* Input data *

+ + + + + + +

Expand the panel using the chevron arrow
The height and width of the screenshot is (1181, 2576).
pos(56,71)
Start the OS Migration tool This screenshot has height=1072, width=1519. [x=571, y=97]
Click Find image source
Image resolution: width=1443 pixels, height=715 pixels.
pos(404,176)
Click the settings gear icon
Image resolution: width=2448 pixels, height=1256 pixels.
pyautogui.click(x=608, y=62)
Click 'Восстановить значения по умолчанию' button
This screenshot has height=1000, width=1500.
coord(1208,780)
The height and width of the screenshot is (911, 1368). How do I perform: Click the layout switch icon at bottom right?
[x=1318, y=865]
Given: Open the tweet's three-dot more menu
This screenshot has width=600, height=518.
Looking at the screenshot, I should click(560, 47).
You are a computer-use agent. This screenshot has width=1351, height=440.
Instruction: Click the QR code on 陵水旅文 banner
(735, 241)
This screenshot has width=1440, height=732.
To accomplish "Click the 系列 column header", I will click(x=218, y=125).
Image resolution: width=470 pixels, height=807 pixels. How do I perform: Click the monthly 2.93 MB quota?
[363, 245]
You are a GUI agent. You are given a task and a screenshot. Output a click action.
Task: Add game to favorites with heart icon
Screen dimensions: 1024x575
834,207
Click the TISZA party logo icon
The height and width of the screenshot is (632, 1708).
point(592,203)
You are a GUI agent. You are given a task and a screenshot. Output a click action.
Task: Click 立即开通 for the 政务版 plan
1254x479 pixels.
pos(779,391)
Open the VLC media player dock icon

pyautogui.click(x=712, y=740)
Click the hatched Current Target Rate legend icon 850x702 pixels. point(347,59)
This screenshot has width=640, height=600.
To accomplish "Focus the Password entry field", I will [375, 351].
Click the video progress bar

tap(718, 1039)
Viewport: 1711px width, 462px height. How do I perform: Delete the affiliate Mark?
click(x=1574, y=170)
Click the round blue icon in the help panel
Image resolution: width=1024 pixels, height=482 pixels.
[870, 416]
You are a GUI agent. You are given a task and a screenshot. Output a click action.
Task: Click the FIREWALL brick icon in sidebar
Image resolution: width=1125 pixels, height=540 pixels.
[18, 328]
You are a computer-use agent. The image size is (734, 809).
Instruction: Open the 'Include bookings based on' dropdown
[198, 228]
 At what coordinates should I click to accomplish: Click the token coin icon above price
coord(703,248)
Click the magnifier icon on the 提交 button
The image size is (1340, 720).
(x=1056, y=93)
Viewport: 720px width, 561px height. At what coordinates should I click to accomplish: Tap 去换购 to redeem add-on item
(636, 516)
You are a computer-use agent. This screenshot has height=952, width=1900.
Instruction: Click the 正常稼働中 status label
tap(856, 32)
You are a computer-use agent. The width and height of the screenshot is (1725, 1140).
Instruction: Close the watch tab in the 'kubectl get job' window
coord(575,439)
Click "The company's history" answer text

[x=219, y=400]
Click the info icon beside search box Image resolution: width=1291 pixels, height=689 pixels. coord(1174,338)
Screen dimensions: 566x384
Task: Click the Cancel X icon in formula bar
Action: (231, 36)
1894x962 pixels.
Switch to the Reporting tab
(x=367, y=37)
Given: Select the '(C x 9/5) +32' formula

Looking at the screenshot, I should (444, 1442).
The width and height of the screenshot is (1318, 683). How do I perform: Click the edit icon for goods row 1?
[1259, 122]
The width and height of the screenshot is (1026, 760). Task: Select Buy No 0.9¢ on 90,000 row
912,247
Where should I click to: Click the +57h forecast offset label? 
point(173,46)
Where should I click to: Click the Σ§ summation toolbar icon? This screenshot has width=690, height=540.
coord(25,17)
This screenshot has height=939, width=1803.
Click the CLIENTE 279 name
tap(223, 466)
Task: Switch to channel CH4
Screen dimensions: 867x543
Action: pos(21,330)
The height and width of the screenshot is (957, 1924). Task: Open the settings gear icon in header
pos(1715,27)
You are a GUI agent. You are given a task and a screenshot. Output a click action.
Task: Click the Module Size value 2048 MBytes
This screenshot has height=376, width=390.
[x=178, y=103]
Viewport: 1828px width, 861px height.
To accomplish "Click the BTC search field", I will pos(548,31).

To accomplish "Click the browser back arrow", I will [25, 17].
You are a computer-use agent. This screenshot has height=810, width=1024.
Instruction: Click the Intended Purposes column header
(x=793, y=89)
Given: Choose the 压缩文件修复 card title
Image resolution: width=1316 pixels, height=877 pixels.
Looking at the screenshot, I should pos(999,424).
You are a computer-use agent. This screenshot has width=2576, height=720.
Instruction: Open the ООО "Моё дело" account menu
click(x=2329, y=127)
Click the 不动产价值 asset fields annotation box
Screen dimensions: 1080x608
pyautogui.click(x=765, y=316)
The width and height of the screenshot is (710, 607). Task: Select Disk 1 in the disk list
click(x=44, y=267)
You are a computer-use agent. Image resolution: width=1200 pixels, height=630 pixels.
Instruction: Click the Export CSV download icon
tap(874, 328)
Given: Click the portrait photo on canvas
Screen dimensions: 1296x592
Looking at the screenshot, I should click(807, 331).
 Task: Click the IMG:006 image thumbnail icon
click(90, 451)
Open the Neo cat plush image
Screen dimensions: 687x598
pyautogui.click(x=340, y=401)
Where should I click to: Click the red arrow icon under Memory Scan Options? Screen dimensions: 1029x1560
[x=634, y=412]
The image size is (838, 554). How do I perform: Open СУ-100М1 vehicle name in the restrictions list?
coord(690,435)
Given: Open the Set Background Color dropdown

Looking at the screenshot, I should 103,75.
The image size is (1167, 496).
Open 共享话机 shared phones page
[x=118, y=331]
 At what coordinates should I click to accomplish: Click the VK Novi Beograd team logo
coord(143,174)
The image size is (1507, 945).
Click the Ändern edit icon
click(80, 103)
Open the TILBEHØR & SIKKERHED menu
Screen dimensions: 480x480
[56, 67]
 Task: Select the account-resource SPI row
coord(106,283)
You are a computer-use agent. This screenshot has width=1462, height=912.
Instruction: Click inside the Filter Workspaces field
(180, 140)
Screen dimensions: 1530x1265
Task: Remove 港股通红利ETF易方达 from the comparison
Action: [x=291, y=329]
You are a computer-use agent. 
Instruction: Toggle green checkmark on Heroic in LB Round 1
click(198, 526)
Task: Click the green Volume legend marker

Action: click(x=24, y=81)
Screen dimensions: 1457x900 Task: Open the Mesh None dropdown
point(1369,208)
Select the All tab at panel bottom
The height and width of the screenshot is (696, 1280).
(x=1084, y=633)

+ + + + + + +

* The problem *
Return, from the data above, each line in which the string "computer" appears.

* Task output *
You are a computer-use agent. This screenshot has width=1351, height=440.
You are a computer-use agent. The image size is (734, 809).
You are a computer-use agent. This screenshot has height=952, width=1900.
You are a computer-use agent. The width and height of the screenshot is (1725, 1140).
You are a computer-use agent. This screenshot has height=810, width=1024.
You are a computer-use agent. This screenshot has width=2576, height=720.
You are a computer-use agent. Image resolution: width=1200 pixels, height=630 pixels.
You are a computer-use agent. This screenshot has width=1462, height=912.
You are a computer-use agent. 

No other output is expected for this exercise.